Exercise – Only lines with the string "step" matter here; gather them from the material below.

Available records –
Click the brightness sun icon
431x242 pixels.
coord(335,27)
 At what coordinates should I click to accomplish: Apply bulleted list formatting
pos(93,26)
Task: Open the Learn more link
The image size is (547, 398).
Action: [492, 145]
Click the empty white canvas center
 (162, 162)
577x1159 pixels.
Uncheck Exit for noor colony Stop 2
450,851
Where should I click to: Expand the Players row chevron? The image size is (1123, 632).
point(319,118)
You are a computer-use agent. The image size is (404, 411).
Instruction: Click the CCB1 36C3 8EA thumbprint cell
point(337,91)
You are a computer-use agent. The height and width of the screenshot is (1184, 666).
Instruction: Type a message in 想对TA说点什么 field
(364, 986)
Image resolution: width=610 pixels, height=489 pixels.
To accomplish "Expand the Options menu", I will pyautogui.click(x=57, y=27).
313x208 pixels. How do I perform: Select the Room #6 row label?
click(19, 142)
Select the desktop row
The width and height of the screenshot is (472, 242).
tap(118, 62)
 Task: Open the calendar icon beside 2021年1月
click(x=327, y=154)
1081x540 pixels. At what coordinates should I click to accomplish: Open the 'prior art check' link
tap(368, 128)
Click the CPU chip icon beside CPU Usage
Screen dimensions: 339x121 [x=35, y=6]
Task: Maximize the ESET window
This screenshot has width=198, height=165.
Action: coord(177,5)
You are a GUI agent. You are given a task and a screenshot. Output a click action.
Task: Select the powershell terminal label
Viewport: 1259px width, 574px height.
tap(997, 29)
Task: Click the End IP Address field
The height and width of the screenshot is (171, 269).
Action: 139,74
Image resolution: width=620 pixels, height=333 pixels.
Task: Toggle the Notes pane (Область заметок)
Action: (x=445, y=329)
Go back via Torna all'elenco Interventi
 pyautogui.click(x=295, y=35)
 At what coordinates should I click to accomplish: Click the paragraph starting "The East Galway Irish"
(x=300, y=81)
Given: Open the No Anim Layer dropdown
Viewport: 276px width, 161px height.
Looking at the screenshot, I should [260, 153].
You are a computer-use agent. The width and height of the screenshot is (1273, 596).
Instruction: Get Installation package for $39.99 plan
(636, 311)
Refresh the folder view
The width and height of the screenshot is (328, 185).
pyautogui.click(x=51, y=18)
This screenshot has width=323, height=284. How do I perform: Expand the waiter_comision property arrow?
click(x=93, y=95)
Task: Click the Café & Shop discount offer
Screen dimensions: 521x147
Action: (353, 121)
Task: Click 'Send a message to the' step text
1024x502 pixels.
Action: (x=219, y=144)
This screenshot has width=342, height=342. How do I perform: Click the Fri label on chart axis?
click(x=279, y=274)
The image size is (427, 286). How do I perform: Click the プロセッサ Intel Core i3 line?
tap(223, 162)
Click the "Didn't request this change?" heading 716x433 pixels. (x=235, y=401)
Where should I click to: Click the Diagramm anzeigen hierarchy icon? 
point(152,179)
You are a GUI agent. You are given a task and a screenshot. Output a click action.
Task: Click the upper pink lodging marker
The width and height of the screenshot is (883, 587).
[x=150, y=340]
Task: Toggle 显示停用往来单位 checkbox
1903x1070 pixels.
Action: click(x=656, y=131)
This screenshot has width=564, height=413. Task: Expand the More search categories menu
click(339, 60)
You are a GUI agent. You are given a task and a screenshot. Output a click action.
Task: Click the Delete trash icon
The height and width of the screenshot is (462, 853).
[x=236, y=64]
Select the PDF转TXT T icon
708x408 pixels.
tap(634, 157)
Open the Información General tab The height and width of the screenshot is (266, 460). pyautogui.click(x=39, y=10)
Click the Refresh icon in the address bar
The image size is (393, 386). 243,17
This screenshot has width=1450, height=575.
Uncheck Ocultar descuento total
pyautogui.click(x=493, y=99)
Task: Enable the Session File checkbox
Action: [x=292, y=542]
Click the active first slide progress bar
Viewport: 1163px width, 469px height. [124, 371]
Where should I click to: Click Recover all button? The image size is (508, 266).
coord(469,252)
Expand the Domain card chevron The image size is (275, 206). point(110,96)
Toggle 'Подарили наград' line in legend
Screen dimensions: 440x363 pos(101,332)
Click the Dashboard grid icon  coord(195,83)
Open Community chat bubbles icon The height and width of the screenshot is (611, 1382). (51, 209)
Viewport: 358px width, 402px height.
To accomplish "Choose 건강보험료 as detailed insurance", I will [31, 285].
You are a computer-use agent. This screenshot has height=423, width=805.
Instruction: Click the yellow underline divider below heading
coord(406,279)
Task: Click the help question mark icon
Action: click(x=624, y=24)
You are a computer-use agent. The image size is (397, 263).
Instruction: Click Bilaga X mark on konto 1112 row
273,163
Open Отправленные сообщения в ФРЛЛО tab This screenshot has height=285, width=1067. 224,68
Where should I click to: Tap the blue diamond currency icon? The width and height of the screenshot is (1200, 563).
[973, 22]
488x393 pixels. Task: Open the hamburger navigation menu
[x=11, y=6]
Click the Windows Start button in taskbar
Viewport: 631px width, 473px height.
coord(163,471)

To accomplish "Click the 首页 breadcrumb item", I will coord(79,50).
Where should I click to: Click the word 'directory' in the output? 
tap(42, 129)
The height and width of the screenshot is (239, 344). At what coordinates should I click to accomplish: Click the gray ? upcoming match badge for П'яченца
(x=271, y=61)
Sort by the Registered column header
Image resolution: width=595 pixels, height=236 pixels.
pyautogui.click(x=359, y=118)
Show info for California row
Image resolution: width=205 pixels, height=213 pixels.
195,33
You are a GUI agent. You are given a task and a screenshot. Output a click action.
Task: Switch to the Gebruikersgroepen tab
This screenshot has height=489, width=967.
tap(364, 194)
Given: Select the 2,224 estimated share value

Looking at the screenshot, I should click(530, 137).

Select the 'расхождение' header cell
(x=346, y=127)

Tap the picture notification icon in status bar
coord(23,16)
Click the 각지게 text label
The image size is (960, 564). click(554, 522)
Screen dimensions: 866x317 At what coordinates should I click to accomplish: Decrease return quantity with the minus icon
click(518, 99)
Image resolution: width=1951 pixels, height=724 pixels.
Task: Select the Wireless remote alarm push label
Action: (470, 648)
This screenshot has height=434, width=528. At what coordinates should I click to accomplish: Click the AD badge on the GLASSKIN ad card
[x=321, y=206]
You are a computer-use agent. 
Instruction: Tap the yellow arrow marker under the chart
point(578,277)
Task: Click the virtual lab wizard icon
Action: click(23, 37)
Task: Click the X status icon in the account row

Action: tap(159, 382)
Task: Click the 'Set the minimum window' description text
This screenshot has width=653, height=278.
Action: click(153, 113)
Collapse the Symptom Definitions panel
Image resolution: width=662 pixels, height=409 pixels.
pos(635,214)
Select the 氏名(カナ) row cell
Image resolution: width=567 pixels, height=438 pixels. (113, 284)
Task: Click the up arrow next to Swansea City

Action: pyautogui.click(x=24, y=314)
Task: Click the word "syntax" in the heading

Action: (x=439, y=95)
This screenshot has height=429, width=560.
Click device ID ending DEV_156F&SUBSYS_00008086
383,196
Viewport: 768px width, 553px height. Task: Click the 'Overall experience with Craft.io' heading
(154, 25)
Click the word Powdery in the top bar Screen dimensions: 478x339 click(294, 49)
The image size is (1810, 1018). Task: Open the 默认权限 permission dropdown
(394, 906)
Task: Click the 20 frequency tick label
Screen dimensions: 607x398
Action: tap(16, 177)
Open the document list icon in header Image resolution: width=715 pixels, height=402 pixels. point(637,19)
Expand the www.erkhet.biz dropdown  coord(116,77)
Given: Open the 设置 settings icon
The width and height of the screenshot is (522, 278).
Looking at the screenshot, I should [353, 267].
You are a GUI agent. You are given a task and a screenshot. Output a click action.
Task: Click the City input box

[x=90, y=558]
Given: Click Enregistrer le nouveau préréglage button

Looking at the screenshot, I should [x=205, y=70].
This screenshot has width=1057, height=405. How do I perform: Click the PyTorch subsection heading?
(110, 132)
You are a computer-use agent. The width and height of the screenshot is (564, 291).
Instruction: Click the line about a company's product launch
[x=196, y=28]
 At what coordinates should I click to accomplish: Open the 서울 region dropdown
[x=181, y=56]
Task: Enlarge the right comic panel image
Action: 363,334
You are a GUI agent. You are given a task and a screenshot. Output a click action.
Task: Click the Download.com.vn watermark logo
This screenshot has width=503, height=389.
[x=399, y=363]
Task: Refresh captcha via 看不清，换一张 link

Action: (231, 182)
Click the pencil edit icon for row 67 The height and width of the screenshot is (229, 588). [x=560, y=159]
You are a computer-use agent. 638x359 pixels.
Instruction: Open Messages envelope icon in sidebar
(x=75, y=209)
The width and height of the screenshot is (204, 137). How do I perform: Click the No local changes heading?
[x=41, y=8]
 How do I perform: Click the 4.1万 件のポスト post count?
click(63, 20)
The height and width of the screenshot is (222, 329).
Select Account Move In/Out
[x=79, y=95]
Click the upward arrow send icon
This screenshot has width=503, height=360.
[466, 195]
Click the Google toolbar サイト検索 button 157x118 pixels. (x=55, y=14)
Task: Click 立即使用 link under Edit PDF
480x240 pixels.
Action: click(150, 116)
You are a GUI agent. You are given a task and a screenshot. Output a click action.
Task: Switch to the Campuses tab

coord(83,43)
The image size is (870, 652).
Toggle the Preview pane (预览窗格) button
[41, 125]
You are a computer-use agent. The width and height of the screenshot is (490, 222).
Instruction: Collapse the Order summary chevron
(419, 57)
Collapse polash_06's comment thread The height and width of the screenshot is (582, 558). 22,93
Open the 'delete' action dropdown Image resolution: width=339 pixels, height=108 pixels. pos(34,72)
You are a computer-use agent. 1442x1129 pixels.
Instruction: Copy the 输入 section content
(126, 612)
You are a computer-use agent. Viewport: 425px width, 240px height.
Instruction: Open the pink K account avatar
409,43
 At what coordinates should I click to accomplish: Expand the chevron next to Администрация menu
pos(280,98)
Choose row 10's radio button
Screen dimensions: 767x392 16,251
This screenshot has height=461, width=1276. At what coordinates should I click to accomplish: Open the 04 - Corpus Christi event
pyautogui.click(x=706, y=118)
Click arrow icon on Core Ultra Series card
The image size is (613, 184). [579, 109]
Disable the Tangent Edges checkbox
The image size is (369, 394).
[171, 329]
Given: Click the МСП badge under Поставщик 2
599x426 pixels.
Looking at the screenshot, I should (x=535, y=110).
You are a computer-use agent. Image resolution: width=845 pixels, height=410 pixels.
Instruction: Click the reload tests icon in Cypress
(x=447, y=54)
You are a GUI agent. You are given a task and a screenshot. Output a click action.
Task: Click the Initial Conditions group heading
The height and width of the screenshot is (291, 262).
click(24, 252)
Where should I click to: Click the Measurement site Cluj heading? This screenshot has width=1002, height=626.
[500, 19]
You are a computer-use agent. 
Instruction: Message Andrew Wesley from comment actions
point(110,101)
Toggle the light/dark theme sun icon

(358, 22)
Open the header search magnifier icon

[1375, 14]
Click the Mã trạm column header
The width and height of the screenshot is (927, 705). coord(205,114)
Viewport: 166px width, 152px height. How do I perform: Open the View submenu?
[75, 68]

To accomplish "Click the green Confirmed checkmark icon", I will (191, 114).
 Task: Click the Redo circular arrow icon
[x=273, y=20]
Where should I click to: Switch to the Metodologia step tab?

Expected answer –
Task: Click 'Send a message to the' step text
Where should I click to: Switch to the Metodologia step tab?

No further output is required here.